## [WORK TO BE COMPLETED]
Find each line in the rows below that contains the word "step" and copy those lines out in full.

## [DATASET CONTENT]
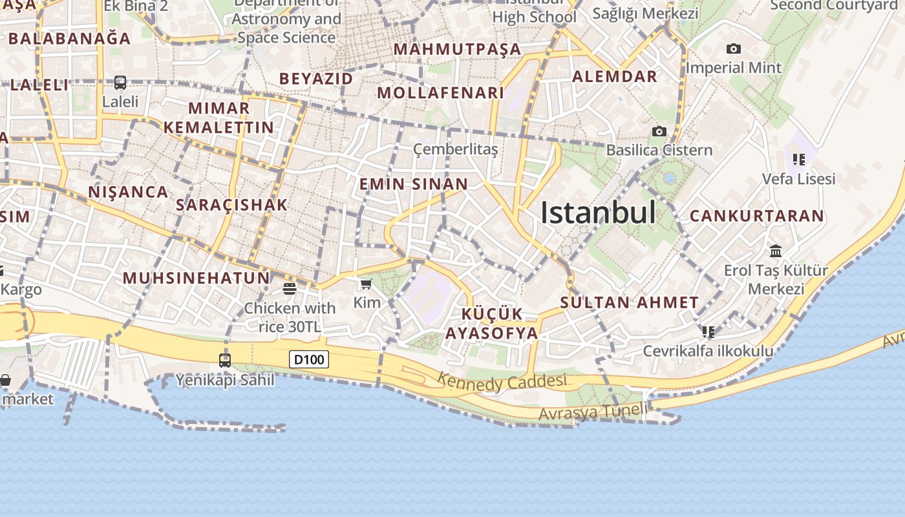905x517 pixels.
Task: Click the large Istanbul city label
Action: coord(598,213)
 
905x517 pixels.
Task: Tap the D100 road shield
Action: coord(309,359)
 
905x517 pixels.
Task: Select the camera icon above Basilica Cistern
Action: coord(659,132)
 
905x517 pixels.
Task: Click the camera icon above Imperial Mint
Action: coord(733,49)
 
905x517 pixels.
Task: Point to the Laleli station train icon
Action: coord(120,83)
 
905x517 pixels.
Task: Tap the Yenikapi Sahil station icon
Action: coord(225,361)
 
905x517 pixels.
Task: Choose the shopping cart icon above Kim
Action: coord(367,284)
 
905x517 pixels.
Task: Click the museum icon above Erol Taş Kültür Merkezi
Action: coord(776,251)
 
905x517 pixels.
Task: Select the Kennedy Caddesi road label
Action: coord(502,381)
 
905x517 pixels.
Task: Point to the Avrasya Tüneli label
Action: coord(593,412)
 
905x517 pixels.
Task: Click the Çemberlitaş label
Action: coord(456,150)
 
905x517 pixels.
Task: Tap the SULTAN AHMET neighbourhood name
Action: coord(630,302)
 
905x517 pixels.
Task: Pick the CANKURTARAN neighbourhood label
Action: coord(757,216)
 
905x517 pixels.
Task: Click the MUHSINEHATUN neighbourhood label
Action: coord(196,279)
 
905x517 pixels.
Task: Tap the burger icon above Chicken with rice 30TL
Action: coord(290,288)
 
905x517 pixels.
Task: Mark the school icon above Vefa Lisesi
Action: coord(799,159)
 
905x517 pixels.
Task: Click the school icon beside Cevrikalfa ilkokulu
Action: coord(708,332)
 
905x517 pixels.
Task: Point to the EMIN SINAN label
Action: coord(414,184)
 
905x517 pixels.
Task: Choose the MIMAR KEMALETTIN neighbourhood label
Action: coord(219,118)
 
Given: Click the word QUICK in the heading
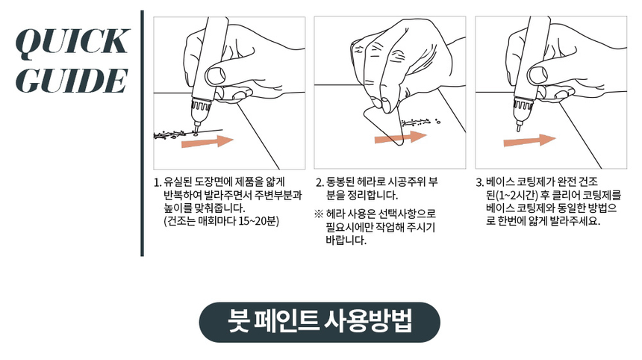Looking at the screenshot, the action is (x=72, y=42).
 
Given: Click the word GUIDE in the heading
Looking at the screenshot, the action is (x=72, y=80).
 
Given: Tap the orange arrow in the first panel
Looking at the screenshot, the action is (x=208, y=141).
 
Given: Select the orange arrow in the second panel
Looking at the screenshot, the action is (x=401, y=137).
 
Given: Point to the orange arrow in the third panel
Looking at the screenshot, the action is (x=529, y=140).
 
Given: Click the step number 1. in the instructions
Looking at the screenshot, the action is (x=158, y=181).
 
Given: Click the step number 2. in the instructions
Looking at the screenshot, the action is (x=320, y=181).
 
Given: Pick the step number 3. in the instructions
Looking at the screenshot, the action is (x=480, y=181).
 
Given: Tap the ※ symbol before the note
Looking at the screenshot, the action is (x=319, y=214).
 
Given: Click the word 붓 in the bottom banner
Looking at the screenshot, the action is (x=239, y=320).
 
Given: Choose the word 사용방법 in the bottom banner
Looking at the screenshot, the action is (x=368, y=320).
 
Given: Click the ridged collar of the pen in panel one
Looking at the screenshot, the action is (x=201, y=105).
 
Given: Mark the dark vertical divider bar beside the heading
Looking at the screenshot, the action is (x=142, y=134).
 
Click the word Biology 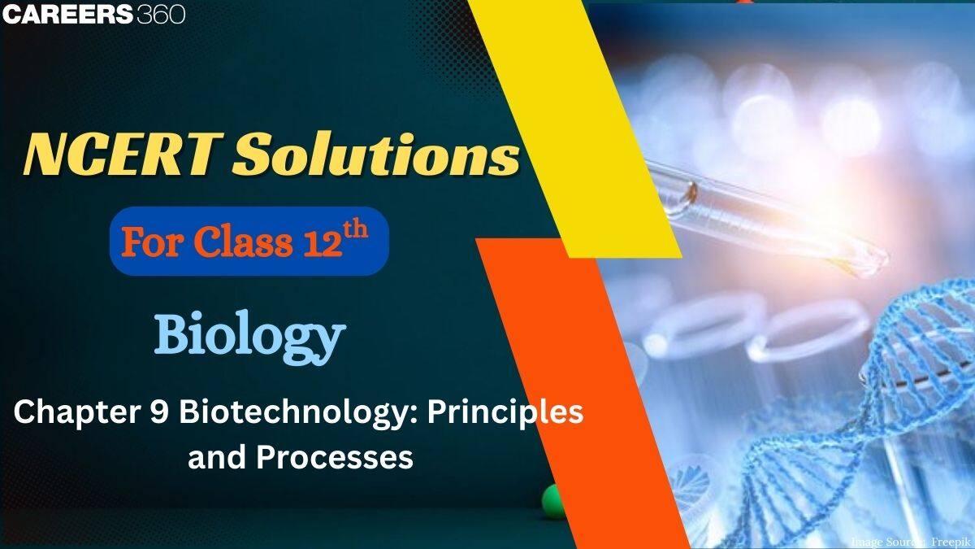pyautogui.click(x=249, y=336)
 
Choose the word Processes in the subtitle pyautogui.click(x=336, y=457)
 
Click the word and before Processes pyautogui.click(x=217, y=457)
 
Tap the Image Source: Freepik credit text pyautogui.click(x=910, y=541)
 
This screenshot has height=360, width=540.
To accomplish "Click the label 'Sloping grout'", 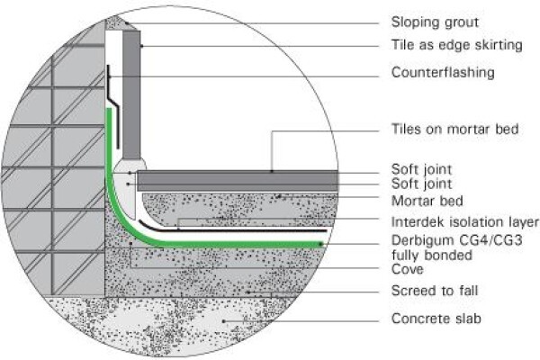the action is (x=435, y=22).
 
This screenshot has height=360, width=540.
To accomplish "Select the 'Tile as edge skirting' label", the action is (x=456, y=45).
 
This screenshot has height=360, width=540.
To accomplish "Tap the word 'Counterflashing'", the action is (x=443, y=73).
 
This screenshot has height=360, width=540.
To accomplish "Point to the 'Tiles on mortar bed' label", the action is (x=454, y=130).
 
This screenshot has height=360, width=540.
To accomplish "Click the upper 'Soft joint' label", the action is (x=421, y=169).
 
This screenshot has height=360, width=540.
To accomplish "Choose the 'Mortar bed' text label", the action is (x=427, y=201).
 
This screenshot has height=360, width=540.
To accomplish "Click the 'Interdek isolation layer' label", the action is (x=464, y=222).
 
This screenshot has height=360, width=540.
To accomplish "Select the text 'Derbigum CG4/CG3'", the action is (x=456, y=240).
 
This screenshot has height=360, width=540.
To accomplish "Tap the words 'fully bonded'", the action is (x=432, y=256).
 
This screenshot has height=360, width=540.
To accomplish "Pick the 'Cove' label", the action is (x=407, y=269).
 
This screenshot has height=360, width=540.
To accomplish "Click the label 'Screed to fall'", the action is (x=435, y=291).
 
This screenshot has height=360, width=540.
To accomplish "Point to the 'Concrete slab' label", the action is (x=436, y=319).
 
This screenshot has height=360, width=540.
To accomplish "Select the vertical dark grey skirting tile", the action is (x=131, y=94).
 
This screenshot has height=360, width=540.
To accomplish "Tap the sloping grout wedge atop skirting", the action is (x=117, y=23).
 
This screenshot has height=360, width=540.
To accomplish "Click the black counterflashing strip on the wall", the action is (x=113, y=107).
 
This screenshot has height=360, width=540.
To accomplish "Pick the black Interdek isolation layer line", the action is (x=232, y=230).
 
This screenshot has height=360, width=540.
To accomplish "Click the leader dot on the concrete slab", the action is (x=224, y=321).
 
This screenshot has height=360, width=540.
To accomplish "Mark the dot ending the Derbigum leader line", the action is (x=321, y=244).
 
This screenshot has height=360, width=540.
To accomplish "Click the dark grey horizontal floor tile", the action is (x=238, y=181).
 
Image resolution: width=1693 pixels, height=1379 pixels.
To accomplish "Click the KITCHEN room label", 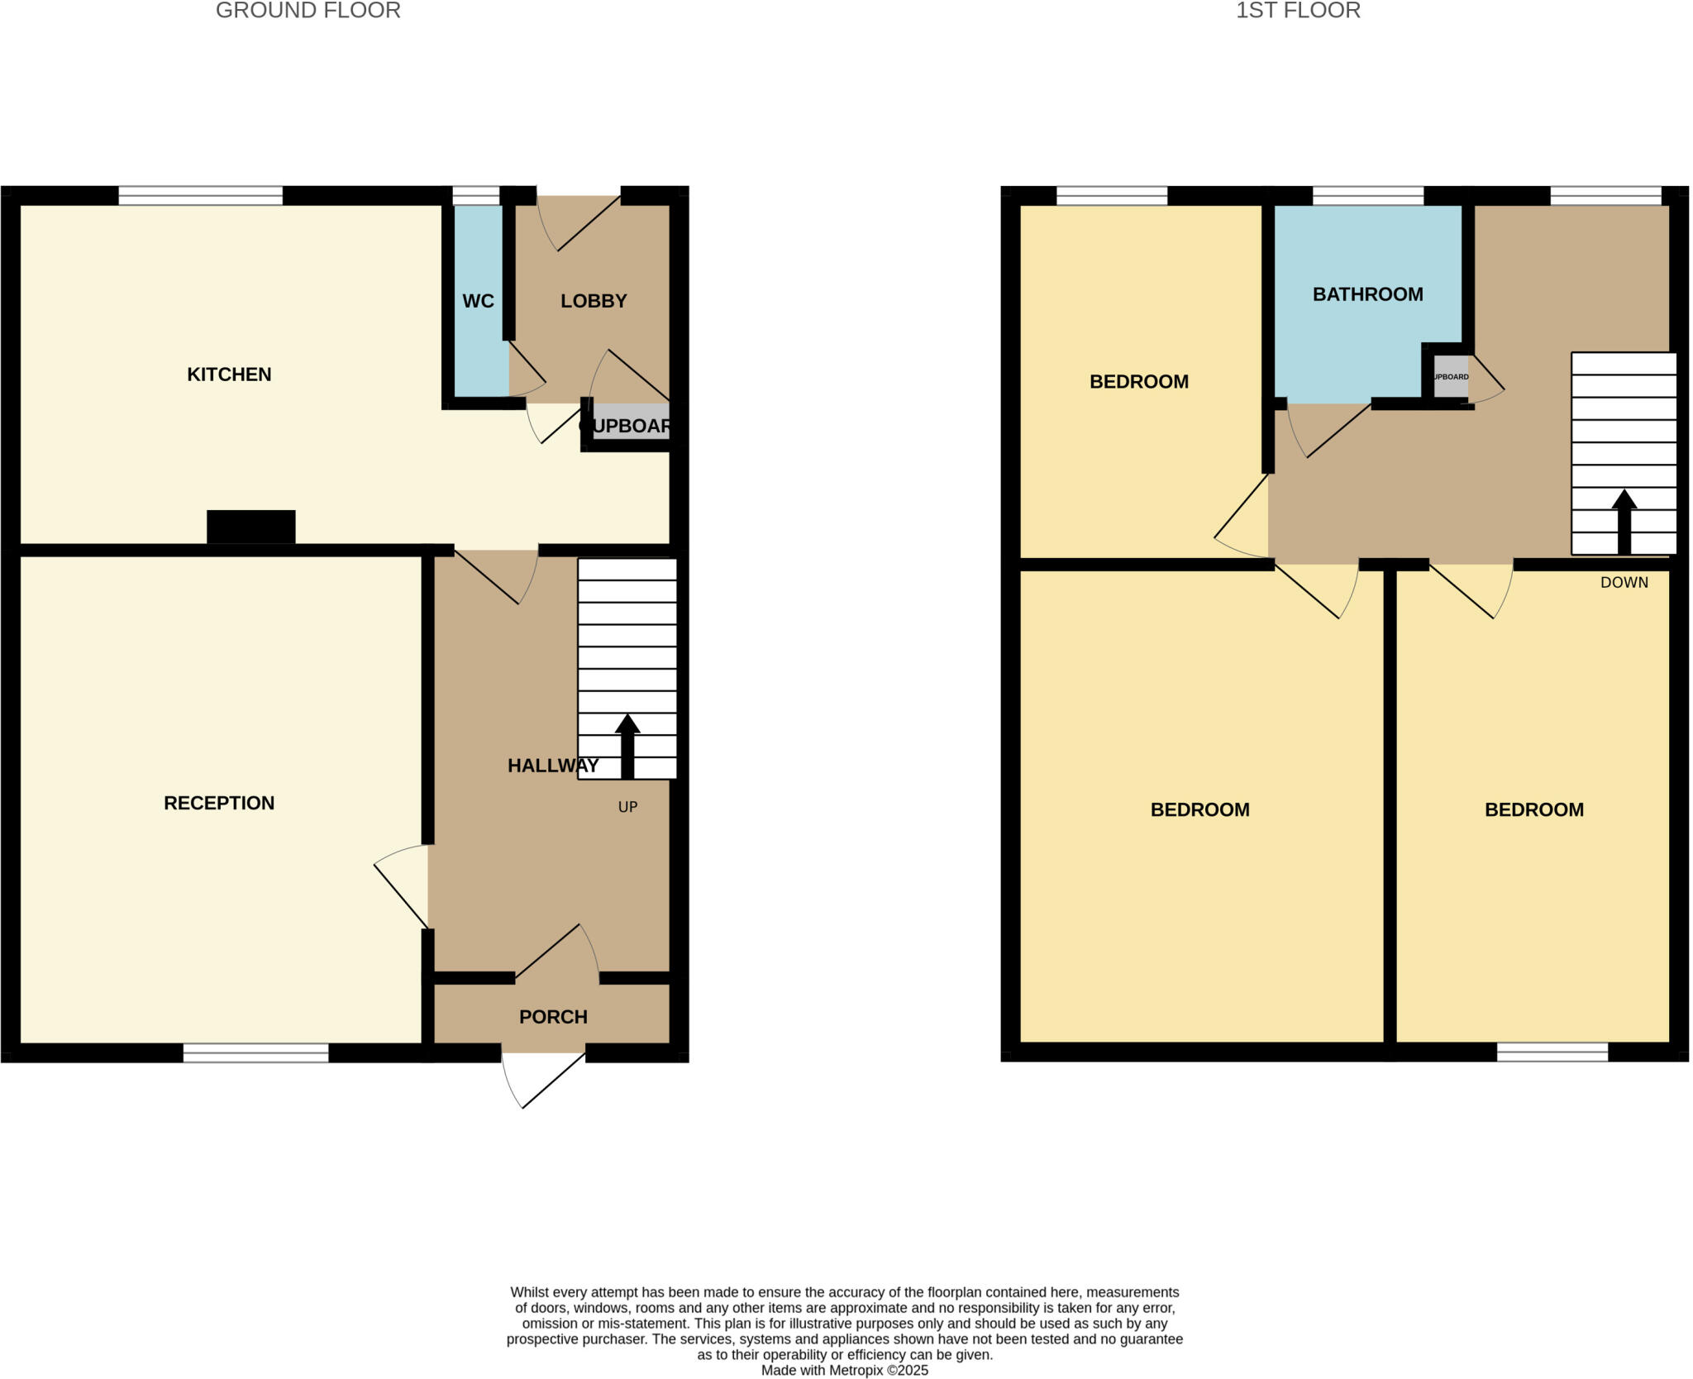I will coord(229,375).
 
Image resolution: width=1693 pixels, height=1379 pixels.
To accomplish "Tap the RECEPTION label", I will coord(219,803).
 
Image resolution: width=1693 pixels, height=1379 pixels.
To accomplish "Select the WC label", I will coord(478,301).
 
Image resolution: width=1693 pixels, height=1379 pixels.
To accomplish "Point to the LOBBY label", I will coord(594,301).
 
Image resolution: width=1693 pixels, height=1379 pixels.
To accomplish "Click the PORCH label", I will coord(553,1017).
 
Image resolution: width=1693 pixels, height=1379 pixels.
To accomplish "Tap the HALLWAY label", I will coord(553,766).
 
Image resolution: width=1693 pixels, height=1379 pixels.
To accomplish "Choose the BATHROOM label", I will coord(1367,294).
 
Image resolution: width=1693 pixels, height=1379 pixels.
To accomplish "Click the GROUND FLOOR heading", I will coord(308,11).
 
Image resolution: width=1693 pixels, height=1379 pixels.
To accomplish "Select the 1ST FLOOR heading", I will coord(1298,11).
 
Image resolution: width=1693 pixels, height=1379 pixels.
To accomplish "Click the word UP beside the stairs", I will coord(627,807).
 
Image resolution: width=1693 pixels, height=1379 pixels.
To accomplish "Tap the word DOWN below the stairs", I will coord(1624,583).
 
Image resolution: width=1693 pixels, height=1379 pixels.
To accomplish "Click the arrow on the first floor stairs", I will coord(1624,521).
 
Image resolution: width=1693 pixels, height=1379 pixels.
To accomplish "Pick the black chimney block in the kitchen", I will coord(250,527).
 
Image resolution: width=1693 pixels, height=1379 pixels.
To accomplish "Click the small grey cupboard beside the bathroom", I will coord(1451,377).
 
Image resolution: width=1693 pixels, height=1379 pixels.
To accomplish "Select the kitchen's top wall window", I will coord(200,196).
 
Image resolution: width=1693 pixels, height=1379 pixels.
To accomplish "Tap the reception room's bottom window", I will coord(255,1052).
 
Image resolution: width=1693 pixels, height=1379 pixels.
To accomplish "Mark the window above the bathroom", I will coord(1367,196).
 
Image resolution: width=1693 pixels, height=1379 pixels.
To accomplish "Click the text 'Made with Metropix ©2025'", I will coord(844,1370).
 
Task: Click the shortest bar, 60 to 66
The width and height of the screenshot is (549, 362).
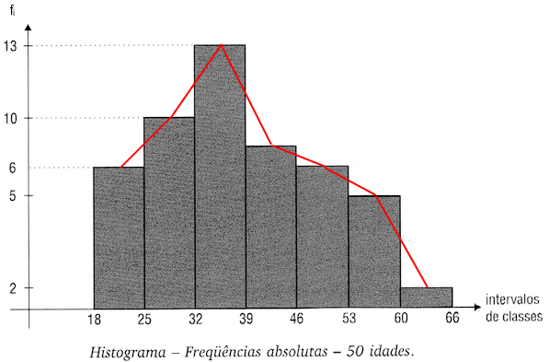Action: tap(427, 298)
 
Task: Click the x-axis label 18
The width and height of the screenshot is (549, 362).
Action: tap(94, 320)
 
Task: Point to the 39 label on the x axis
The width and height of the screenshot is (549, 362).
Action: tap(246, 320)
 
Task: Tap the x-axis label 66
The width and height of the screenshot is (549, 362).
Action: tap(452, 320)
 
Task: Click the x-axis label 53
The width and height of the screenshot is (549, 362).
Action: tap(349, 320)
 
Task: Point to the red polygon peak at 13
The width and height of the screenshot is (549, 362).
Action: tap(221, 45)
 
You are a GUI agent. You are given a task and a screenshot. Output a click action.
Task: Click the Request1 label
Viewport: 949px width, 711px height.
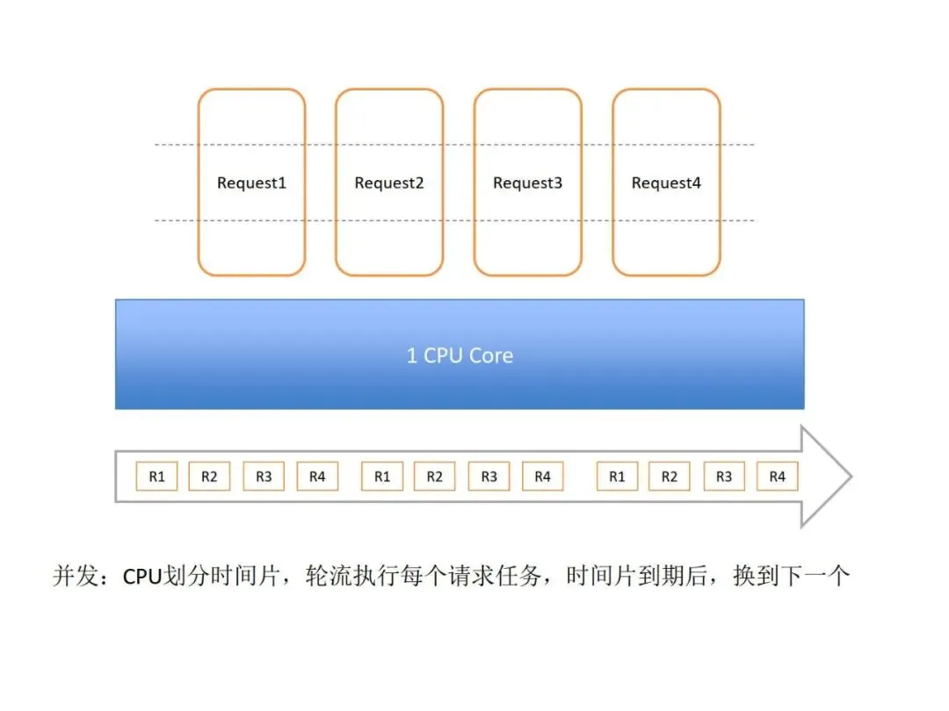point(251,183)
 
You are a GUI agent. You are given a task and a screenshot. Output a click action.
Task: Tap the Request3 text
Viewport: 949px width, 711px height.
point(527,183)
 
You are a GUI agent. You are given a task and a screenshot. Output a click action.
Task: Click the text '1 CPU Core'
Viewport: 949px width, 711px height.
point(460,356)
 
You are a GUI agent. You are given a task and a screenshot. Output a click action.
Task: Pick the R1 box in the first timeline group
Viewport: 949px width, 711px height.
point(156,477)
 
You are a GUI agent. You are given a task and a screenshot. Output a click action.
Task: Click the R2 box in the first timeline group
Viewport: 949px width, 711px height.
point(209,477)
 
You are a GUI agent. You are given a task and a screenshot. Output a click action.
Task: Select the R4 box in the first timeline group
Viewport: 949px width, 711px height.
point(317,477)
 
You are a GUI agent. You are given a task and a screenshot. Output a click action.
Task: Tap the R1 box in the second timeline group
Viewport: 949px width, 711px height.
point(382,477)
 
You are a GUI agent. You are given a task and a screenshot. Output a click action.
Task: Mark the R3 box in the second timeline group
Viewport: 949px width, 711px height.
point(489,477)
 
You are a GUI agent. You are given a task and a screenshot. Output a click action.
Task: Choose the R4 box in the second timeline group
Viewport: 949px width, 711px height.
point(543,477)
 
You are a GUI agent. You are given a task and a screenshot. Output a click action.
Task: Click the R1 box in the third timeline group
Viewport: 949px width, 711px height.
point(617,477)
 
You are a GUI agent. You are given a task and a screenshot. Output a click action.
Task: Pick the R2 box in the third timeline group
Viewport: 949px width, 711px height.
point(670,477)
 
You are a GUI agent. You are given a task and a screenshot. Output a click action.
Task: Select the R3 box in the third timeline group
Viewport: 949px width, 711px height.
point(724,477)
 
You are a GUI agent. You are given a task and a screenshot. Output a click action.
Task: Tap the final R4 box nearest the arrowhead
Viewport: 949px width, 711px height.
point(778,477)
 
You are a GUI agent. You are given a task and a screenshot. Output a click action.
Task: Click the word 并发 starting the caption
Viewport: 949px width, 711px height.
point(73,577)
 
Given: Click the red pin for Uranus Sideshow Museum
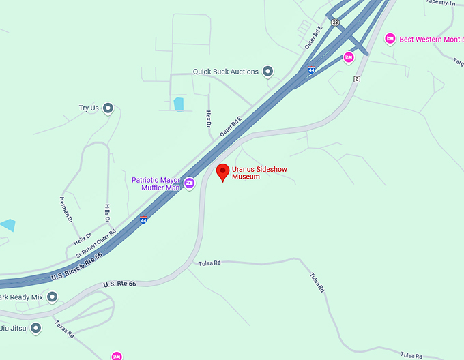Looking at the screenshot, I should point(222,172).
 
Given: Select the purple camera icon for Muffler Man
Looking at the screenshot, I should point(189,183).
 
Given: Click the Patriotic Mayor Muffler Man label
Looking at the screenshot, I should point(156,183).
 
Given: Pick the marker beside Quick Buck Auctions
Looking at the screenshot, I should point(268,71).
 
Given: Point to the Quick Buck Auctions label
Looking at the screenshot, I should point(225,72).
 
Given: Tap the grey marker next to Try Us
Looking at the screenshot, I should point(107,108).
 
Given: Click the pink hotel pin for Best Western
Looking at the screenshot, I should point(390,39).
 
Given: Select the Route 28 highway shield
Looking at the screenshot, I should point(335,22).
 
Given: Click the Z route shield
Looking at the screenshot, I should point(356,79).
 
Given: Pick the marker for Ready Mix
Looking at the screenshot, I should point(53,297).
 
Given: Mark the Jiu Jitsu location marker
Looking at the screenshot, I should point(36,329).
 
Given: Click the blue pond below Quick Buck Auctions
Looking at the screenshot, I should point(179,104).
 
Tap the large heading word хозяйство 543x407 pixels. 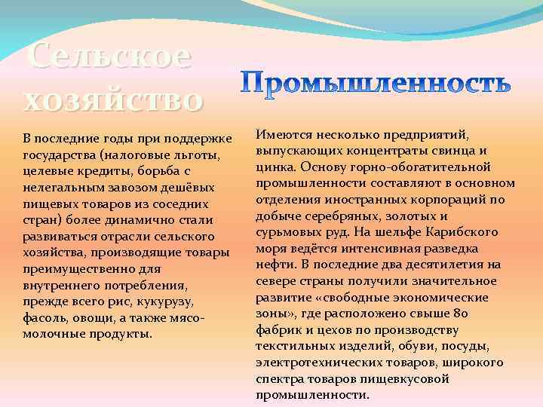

## [THE RESULT]
Given: Click the step number 1. in the instructions
Given: Click the step number 2. in the instructions
Given: Pick the step number 3. in the instructions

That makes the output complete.